* [WHAT YOU WILL DO] Each entry must be printed again without a single change.

Records from a data collection
▼
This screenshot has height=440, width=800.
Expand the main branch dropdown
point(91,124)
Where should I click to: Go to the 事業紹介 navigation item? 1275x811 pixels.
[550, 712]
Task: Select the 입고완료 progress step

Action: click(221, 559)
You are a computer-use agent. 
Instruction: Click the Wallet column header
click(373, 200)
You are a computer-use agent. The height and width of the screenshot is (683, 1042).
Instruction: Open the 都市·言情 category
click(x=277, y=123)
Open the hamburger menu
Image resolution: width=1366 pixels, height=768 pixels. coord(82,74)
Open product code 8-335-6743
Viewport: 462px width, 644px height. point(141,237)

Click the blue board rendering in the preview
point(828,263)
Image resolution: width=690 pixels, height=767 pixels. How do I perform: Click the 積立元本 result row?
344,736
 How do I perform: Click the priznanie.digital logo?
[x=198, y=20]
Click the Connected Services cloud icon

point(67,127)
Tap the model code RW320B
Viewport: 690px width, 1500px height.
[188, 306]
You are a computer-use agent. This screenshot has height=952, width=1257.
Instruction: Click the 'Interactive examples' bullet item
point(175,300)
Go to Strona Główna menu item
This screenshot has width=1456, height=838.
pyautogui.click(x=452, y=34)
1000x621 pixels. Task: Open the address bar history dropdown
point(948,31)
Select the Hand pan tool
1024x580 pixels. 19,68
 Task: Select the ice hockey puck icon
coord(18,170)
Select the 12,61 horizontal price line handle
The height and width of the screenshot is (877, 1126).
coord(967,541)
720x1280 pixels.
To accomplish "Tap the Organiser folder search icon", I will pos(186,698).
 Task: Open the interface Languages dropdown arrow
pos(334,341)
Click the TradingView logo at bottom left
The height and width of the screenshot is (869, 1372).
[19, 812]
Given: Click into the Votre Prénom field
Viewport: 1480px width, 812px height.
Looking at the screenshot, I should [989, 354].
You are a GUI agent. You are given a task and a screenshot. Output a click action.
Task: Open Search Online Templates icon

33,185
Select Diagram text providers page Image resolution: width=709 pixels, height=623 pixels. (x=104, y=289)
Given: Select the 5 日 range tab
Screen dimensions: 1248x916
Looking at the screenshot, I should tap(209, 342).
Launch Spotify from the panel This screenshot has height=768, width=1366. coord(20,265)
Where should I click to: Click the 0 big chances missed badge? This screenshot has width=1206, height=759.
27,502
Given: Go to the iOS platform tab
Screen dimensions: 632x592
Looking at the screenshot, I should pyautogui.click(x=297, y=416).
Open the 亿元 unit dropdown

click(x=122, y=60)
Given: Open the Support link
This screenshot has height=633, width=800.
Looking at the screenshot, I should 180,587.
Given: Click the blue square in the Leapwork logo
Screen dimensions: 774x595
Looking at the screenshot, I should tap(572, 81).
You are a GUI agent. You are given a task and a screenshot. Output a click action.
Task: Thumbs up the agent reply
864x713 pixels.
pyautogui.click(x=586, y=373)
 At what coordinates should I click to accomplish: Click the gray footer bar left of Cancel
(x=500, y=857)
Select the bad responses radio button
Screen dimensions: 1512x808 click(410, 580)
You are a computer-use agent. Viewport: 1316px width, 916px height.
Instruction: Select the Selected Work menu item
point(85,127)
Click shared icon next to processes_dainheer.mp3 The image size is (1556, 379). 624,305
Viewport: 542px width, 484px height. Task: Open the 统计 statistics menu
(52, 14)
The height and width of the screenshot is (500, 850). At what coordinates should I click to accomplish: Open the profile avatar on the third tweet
▲
* [SOLVED EXERCISE]
This screenshot has height=440, width=800.
Expand the main branch dropdown
point(91,124)
Where should I click to: Go to the 事業紹介 navigation item? 1275x811 pixels.
[550, 712]
Task: Select the 입고완료 progress step

Action: click(221, 559)
You are a computer-use agent. 
Instruction: Click the Wallet column header
click(373, 200)
You are a computer-use agent. The height and width of the screenshot is (683, 1042).
Instruction: Open the 都市·言情 category
click(x=277, y=123)
Open the hamburger menu
Image resolution: width=1366 pixels, height=768 pixels. coord(82,74)
Open product code 8-335-6743
Viewport: 462px width, 644px height. point(141,237)

Click the blue board rendering in the preview
point(828,263)
Image resolution: width=690 pixels, height=767 pixels. How do I perform: Click the 積立元本 result row?
344,736
 How do I perform: Click the priznanie.digital logo?
[x=198, y=20]
Click the Connected Services cloud icon

point(67,127)
Tap the model code RW320B
Viewport: 690px width, 1500px height.
[188, 306]
You are a computer-use agent. This screenshot has height=952, width=1257.
Instruction: Click the 'Interactive examples' bullet item
point(175,300)
Go to Strona Główna menu item
This screenshot has width=1456, height=838.
pyautogui.click(x=452, y=34)
1000x621 pixels. Task: Open the address bar history dropdown
point(948,31)
Select the Hand pan tool
1024x580 pixels. 19,68
 Task: Select the ice hockey puck icon
coord(18,170)
Select the 12,61 horizontal price line handle
The height and width of the screenshot is (877, 1126).
coord(967,541)
720x1280 pixels.
To accomplish "Tap the Organiser folder search icon", I will pos(186,698).
 Task: Open the interface Languages dropdown arrow
pos(334,341)
Click the TradingView logo at bottom left
The height and width of the screenshot is (869, 1372).
[19, 812]
Given: Click into the Votre Prénom field
Viewport: 1480px width, 812px height.
Looking at the screenshot, I should [989, 354].
You are a GUI agent. You are given a task and a screenshot. Output a click action.
Task: Open Search Online Templates icon

33,185
Select Diagram text providers page Image resolution: width=709 pixels, height=623 pixels. (x=104, y=289)
Given: Select the 5 日 range tab
Screen dimensions: 1248x916
Looking at the screenshot, I should tap(209, 342).
Launch Spotify from the panel This screenshot has height=768, width=1366. coord(20,265)
Where should I click to: Click the 0 big chances missed badge? This screenshot has width=1206, height=759.
27,502
Given: Go to the iOS platform tab
Screen dimensions: 632x592
Looking at the screenshot, I should pyautogui.click(x=297, y=416).
Open the 亿元 unit dropdown

click(x=122, y=60)
Given: Open the Support link
This screenshot has height=633, width=800.
Looking at the screenshot, I should 180,587.
Given: Click the blue square in the Leapwork logo
Screen dimensions: 774x595
Looking at the screenshot, I should tap(572, 81).
You are a GUI agent. You are given a task and a screenshot. Output a click action.
Task: Thumbs up the agent reply
864x713 pixels.
pyautogui.click(x=586, y=373)
 At what coordinates should I click to accomplish: Click the gray footer bar left of Cancel
(x=500, y=857)
Select the bad responses radio button
Screen dimensions: 1512x808 click(410, 580)
You are a computer-use agent. Viewport: 1316px width, 916px height.
Instruction: Select the Selected Work menu item
point(85,127)
Click shared icon next to processes_dainheer.mp3 The image size is (1556, 379). 624,305
Viewport: 542px width, 484px height. Task: Open the 统计 statistics menu
(52, 14)
The height and width of the screenshot is (500, 850). At what coordinates should I click to accomplish: Open the profile avatar on the third tweet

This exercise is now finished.